Are Social Sentiments Inherent in LLMs? An Empirical Study on Extraction of Inter-demographic Sentiments
Kunitomo Tanaka, Ryohei Sasano, Koichi Takeda
TL;DR
This study investigates whether inter-demographic sentiments between groups defined by nationalities, religions, and races/ethnicities are embedded in LLMs. It prompts five LLMs with inter-group sentiment questions, applies a sentiment scoring process to produce values in the range $-1$ to $+1$, and validates these scores against real poll data using the Pearson correlation coefficient $\rho$. The results show positive alignment for nationalities and religions, indicating that LLM outputs reflect crowd-sourced social sentiments, while race/ethnicity signals are weaker due to data sparsity. The work highlights the potential and limits of using LLMs to study social biases, and points to multilingual and broader-demographic extensions as directions for future research.
Abstract
Large language models (LLMs) are supposed to acquire unconscious human knowledge and feelings, such as social common sense and biases, by training models from large amounts of text.

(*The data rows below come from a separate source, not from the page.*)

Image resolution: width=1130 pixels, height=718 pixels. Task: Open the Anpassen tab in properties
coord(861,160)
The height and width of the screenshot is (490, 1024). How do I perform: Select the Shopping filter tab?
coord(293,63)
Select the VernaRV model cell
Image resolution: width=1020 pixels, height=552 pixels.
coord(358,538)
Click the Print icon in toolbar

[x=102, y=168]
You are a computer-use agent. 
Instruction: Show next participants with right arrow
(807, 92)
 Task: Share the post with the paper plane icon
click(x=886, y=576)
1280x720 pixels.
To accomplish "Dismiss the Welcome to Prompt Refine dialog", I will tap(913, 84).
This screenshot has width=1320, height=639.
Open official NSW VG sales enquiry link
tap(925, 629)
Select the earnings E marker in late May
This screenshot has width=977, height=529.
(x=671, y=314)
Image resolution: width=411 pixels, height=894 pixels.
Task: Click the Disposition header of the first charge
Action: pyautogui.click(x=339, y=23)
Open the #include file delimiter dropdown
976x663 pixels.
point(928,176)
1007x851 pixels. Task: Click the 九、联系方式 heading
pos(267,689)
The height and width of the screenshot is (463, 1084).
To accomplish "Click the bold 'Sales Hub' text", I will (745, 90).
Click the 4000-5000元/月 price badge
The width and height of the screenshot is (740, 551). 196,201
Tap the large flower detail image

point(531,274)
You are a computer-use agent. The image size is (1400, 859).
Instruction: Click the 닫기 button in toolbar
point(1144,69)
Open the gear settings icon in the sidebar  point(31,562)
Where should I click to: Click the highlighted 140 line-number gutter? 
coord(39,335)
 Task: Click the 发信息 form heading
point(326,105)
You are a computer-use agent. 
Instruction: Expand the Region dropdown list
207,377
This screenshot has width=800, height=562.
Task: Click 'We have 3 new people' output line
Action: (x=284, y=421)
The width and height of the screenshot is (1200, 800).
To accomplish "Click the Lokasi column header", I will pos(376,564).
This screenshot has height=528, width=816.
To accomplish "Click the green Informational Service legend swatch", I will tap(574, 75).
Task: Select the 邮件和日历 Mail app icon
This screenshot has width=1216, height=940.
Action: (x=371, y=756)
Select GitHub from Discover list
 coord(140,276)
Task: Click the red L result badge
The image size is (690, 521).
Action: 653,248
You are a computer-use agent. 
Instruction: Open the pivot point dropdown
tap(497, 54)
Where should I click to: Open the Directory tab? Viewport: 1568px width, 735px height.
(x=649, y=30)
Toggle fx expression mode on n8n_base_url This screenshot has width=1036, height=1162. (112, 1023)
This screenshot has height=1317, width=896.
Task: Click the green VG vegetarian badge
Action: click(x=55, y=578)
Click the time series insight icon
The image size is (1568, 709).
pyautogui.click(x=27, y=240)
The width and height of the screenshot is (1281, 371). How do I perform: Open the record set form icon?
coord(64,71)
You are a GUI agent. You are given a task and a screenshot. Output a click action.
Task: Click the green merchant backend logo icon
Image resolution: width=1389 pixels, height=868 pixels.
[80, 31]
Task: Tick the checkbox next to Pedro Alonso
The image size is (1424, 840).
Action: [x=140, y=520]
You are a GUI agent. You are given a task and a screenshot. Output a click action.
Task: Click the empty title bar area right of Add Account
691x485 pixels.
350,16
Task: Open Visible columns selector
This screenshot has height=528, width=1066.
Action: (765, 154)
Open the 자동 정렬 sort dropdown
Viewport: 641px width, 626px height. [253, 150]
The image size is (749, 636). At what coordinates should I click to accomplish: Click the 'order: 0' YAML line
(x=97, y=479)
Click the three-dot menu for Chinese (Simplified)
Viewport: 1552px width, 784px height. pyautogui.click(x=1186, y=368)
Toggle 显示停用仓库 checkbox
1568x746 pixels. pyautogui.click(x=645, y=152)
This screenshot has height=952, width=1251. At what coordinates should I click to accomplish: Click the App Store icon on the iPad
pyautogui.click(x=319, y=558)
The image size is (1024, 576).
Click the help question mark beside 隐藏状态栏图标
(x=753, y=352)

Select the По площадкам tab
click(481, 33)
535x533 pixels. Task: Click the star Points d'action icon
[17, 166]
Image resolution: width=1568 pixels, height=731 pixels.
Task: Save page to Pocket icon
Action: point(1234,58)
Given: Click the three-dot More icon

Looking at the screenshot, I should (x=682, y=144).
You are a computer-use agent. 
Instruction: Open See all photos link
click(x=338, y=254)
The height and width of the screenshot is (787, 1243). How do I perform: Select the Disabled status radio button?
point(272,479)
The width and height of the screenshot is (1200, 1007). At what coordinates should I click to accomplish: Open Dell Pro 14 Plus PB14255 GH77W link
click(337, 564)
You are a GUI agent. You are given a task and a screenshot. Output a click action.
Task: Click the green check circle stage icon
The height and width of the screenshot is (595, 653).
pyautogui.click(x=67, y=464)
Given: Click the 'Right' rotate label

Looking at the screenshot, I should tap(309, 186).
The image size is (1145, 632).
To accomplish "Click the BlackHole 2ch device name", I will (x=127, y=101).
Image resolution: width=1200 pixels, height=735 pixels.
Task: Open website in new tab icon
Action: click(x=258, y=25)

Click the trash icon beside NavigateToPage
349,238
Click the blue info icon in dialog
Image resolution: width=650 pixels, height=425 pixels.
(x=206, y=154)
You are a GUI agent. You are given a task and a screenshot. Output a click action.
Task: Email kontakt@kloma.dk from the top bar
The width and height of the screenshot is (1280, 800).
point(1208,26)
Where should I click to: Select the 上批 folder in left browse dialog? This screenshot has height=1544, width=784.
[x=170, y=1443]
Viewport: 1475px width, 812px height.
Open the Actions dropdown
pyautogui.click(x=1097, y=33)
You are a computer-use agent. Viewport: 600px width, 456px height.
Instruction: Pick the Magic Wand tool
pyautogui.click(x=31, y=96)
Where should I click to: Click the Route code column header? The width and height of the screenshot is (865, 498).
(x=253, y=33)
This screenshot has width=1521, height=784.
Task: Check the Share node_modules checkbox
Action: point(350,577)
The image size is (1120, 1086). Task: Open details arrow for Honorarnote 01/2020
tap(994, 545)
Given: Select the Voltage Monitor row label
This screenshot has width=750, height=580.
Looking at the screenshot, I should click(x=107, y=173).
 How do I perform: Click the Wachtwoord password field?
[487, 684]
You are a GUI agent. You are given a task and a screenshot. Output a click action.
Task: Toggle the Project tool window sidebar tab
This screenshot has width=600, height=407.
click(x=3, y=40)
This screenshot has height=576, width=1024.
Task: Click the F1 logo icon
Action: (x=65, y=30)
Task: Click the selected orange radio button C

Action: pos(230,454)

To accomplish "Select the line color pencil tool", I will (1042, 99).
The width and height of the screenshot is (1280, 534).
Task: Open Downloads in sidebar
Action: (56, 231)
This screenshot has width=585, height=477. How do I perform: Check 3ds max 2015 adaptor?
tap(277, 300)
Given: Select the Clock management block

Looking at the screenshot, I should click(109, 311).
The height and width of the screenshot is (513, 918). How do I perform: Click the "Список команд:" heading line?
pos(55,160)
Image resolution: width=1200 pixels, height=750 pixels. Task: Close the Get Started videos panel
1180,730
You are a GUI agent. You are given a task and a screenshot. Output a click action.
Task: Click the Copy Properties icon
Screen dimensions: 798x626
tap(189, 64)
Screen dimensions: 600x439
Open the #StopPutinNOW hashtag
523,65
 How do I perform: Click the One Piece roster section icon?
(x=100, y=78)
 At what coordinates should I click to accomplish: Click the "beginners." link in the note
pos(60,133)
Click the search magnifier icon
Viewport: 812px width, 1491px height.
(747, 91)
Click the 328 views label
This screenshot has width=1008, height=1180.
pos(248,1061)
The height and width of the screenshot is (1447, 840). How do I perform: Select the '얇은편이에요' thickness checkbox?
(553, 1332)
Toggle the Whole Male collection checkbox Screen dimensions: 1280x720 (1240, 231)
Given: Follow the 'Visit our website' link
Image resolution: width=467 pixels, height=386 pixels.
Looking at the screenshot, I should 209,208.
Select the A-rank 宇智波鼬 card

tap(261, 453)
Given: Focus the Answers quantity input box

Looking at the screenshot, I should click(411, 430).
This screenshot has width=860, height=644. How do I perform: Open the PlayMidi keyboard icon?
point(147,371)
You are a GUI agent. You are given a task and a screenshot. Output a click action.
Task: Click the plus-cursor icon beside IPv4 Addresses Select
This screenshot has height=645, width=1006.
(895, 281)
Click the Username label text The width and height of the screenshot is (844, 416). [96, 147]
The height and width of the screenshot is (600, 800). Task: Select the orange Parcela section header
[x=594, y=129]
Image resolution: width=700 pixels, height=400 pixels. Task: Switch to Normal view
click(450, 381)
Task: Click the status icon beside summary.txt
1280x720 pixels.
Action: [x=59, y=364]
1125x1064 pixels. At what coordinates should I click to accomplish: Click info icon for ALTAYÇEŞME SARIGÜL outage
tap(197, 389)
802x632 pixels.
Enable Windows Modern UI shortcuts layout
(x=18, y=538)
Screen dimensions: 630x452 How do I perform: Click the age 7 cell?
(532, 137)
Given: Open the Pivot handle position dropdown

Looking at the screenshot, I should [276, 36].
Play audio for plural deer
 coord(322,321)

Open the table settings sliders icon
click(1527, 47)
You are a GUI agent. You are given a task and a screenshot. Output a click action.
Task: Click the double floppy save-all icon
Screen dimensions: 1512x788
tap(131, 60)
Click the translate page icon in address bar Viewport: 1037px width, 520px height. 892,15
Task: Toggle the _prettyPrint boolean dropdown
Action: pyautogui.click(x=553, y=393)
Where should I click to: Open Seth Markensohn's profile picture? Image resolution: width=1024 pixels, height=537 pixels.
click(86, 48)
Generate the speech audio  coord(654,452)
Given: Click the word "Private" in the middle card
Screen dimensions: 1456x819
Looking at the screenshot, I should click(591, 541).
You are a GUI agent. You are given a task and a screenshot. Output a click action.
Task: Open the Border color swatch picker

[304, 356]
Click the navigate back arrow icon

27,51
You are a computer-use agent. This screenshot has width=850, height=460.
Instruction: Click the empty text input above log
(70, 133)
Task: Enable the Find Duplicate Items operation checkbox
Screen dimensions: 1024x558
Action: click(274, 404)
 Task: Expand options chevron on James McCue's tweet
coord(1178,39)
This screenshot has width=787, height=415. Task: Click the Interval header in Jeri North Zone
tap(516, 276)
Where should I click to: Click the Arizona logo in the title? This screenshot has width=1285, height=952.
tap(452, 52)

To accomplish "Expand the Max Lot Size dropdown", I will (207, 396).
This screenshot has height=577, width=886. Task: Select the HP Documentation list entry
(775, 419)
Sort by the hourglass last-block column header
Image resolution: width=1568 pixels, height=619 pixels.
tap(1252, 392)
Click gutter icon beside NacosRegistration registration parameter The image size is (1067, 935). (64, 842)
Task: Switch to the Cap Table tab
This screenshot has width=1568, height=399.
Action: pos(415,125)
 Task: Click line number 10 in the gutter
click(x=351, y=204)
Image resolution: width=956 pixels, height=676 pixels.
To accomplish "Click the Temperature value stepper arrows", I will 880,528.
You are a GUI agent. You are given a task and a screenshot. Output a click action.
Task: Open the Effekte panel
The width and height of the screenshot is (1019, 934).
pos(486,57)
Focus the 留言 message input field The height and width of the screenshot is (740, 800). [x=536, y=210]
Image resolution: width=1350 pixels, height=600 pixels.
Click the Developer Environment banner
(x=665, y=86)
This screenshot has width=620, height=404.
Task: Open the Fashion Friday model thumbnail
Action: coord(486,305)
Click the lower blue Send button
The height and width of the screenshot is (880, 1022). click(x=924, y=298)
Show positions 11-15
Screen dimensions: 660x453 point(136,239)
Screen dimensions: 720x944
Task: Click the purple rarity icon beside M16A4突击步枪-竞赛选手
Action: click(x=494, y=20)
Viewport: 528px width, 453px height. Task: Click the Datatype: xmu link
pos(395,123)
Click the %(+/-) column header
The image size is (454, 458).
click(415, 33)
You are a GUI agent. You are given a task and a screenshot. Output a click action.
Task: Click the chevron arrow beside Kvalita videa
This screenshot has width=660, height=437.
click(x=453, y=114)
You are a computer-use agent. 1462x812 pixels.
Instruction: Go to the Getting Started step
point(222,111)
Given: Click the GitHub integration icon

However, it is not clear how much the sentiments of specific social groups can be captured in various LLMs. In this study, we focus on social groups defined in terms of nationality, religion, and race/ethnicity, and validate the extent to which sentiments between social groups can be captured in and extracted from LLMs. Specifically, we input questions regarding sentiments from one group to another into LLMs, apply sentiment analysis to the responses, and compare the results with social surveys. The validation results using five representative LLMs showed higher correlations with relatively small p-values for nationalities and religions, whose number of data points were relatively large. This result indicates that the LLM responses including the inter-group sentiments align well with actual social survey results.